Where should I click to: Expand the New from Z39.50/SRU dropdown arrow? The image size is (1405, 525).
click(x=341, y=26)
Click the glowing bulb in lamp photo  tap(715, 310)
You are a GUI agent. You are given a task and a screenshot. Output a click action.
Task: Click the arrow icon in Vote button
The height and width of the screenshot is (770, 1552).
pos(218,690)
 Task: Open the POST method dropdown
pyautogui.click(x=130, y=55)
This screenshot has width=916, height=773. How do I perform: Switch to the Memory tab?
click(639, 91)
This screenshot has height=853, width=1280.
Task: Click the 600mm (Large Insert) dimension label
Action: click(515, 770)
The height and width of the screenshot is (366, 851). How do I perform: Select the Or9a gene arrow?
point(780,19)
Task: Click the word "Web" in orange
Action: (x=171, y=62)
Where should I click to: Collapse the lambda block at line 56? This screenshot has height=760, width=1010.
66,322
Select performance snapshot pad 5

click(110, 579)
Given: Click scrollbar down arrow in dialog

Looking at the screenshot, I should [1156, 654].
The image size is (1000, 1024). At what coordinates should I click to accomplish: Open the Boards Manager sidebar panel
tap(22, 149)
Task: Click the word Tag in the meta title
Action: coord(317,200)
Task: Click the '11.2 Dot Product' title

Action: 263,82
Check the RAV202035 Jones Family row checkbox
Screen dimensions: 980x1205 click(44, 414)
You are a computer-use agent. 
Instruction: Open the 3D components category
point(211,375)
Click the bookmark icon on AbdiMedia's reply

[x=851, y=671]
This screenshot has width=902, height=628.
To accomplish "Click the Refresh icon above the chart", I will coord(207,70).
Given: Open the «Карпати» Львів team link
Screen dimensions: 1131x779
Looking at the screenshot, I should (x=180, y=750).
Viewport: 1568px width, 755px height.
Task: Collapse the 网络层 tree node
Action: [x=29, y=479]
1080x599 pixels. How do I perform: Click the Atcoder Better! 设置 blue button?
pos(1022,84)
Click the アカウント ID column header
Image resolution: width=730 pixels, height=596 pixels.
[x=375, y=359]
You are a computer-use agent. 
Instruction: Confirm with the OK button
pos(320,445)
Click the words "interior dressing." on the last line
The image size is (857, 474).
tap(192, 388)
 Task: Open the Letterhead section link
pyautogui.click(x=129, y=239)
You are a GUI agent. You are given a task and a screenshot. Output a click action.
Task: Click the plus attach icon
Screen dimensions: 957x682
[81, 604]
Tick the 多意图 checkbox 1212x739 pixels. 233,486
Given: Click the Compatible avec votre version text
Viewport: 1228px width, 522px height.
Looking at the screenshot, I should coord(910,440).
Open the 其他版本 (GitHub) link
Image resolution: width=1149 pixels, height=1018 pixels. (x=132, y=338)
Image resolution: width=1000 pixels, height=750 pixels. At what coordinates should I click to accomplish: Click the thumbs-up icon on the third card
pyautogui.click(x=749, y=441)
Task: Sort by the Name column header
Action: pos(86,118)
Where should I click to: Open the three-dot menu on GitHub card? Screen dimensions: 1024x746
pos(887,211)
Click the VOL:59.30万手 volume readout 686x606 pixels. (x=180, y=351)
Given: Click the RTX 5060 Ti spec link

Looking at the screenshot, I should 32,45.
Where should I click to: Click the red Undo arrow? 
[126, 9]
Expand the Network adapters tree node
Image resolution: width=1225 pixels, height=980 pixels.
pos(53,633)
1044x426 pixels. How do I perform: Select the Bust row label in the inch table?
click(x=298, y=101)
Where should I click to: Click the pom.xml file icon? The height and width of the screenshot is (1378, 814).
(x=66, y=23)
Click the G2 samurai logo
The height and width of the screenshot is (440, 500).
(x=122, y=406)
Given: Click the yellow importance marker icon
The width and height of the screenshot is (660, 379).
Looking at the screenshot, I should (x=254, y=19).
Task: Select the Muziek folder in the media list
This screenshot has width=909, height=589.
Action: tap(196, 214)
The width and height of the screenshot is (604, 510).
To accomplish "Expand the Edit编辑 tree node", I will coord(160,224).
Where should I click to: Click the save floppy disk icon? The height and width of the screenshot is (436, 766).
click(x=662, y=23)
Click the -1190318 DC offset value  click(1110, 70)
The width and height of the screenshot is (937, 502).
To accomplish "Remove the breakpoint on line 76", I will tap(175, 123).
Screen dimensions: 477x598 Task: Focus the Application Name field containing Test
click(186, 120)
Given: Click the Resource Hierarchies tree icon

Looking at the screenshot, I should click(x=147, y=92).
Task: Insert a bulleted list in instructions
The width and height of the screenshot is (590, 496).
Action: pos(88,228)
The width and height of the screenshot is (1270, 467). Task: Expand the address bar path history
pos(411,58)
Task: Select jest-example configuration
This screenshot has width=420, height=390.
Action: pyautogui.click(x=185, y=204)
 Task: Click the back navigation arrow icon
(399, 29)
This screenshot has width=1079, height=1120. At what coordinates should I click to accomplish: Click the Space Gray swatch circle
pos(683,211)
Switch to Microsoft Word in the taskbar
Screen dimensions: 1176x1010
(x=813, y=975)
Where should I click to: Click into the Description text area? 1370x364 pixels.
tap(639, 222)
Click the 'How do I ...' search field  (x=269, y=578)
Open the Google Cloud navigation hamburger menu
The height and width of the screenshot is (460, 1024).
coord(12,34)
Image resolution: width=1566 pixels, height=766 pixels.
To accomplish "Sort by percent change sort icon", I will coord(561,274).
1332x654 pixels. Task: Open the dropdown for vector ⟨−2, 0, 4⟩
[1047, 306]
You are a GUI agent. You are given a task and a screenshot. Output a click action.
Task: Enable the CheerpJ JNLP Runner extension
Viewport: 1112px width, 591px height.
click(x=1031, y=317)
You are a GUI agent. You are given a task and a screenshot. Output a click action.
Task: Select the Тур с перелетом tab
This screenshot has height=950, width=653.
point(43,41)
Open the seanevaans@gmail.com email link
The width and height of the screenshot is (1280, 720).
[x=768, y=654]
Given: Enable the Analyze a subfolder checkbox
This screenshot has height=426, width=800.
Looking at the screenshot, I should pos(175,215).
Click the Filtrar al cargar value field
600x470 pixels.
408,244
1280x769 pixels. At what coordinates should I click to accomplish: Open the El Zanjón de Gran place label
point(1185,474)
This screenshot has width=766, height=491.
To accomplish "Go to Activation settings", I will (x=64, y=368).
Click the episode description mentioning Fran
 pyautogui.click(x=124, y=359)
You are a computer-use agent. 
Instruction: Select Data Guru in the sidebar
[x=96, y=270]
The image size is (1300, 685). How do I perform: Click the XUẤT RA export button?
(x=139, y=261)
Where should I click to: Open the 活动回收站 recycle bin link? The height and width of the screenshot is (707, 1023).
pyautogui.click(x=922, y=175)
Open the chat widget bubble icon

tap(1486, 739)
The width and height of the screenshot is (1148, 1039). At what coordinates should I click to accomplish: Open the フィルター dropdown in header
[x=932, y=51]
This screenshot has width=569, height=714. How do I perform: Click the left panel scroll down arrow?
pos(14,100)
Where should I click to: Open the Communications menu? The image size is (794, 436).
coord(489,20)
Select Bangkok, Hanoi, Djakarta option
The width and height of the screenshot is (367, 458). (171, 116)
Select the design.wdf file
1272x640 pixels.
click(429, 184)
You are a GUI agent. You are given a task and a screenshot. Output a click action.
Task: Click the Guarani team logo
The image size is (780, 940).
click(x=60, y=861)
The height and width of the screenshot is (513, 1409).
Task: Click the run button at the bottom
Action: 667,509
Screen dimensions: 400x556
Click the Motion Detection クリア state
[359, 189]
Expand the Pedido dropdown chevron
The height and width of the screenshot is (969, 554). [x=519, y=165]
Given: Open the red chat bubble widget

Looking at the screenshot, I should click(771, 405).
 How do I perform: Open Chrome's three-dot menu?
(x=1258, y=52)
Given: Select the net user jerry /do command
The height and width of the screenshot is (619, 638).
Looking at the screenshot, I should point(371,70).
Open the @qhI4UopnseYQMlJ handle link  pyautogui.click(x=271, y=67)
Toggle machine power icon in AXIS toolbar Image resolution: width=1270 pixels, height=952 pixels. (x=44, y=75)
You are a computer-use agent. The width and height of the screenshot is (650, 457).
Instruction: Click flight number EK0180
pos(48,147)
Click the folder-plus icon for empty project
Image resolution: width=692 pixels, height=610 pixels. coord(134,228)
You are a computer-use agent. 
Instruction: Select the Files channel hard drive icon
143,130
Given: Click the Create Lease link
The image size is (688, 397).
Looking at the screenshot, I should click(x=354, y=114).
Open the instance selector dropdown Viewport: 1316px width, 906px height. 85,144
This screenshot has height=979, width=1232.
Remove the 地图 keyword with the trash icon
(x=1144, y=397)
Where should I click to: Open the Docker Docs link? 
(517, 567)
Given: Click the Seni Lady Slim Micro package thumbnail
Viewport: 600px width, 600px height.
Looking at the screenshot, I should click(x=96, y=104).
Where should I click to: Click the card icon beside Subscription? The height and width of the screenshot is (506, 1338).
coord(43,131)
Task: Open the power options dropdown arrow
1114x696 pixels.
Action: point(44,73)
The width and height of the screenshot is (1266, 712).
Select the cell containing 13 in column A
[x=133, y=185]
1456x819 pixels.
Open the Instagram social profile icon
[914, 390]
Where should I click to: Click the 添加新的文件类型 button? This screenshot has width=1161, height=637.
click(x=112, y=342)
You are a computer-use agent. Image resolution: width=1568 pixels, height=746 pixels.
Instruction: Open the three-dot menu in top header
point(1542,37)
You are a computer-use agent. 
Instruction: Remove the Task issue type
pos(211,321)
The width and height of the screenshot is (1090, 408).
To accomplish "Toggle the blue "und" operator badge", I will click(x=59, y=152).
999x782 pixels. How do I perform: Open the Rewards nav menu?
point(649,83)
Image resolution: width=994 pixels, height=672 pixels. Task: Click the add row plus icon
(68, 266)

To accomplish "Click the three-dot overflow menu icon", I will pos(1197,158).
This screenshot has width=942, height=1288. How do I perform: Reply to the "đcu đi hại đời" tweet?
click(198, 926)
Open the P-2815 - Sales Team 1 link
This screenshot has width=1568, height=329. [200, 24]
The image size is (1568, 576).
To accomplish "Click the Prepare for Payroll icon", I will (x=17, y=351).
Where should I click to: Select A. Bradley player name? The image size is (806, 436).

### EXERCISE OBJECTIVE
A line belongs in the answer if it contains the word "will"; please copy each such line from the material.

### EXERCISE OUTPUT
To accomplish "Click the Refresh icon above the chart", I will coord(207,70).
To accomplish "Expand the Edit编辑 tree node", I will coord(160,224).
To accomplish "Remove the breakpoint on line 76", I will tap(175, 123).
To accomplish "Sort by percent change sort icon", I will coord(561,274).
To accomplish "Go to Activation settings", I will (x=64, y=368).
To accomplish "Toggle the blue "und" operator badge", I will click(x=59, y=152).
To accomplish "Click the three-dot overflow menu icon", I will pos(1197,158).
To accomplish "Click the Prepare for Payroll icon", I will (x=17, y=351).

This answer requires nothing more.